▶ Uit te voeren opdracht: Schrijf alle onderstaande records woordelijk over.

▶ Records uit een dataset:
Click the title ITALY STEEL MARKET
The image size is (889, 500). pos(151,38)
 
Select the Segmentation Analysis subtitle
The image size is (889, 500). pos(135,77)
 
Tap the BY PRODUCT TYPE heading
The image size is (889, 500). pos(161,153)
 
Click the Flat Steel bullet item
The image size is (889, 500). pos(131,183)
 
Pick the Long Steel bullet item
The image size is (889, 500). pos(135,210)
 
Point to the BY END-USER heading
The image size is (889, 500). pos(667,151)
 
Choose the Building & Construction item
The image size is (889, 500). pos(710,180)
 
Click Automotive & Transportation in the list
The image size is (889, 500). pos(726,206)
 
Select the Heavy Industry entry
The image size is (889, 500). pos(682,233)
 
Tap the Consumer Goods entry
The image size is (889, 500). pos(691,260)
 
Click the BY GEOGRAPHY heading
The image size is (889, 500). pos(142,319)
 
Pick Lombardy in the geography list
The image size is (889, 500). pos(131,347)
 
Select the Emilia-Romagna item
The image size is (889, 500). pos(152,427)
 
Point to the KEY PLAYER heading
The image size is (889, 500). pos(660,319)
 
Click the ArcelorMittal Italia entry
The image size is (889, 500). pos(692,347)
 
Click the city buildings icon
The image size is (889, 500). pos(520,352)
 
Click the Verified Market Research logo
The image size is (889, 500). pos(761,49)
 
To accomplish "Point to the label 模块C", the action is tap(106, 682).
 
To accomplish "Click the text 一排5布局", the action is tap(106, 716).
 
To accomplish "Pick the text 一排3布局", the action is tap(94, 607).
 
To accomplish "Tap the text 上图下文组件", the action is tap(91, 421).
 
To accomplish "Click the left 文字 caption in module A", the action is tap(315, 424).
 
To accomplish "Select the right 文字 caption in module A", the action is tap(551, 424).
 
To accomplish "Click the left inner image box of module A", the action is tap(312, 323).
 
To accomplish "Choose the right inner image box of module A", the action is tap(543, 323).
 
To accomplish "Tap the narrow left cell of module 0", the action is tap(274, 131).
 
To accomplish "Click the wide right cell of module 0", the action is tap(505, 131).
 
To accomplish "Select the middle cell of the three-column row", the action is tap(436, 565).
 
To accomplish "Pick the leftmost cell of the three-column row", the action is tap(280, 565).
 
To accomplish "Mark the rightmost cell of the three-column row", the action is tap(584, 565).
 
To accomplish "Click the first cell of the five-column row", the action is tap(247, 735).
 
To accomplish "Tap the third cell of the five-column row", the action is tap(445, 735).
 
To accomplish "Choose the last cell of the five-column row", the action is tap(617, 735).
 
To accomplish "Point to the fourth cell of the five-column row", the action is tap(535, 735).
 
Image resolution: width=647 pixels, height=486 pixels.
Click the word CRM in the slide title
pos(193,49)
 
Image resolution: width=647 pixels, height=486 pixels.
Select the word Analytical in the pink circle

▶ Juiste uitvoer:
Click the title ITALY STEEL MARKET
The image size is (889, 500). pos(151,38)
 
Select the Segmentation Analysis subtitle
The image size is (889, 500). pos(135,77)
 
Tap the BY PRODUCT TYPE heading
The image size is (889, 500). pos(161,153)
 
Click the Flat Steel bullet item
The image size is (889, 500). pos(131,183)
 
Pick the Long Steel bullet item
The image size is (889, 500). pos(135,210)
 
Point to the BY END-USER heading
The image size is (889, 500). pos(667,151)
 
Choose the Building & Construction item
The image size is (889, 500). pos(710,180)
 
Click Automotive & Transportation in the list
The image size is (889, 500). pos(726,206)
 
Select the Heavy Industry entry
The image size is (889, 500). pos(682,233)
 
Tap the Consumer Goods entry
The image size is (889, 500). pos(691,260)
 
Click the BY GEOGRAPHY heading
The image size is (889, 500). pos(142,319)
 
Pick Lombardy in the geography list
The image size is (889, 500). pos(131,347)
 
Select the Emilia-Romagna item
The image size is (889, 500). pos(152,427)
 
Point to the KEY PLAYER heading
The image size is (889, 500). pos(660,319)
 
Click the ArcelorMittal Italia entry
The image size is (889, 500). pos(692,347)
 
Click the city buildings icon
The image size is (889, 500). pos(520,352)
 
Click the Verified Market Research logo
The image size is (889, 500). pos(761,49)
 
To accomplish "Point to the label 模块C", the action is tap(106, 682).
 
To accomplish "Click the text 一排5布局", the action is tap(106, 716).
 
To accomplish "Pick the text 一排3布局", the action is tap(94, 607).
 
To accomplish "Tap the text 上图下文组件", the action is tap(91, 421).
 
To accomplish "Click the left 文字 caption in module A", the action is tap(315, 424).
 
To accomplish "Select the right 文字 caption in module A", the action is tap(551, 424).
 
To accomplish "Click the left inner image box of module A", the action is tap(312, 323).
 
To accomplish "Choose the right inner image box of module A", the action is tap(543, 323).
 
To accomplish "Tap the narrow left cell of module 0", the action is tap(274, 131).
 
To accomplish "Click the wide right cell of module 0", the action is tap(505, 131).
 
To accomplish "Select the middle cell of the three-column row", the action is tap(436, 565).
 
To accomplish "Pick the leftmost cell of the three-column row", the action is tap(280, 565).
 
To accomplish "Mark the rightmost cell of the three-column row", the action is tap(584, 565).
 
To accomplish "Click the first cell of the five-column row", the action is tap(247, 735).
 
To accomplish "Tap the third cell of the five-column row", the action is tap(445, 735).
 
To accomplish "Choose the last cell of the five-column row", the action is tap(617, 735).
 
To accomplish "Point to the fourth cell of the five-column row", the action is tap(535, 735).
 
Image resolution: width=647 pixels, height=486 pixels.
Click the word CRM in the slide title
pos(193,49)
 
Image resolution: width=647 pixels, height=486 pixels.
Select the word Analytical in the pink circle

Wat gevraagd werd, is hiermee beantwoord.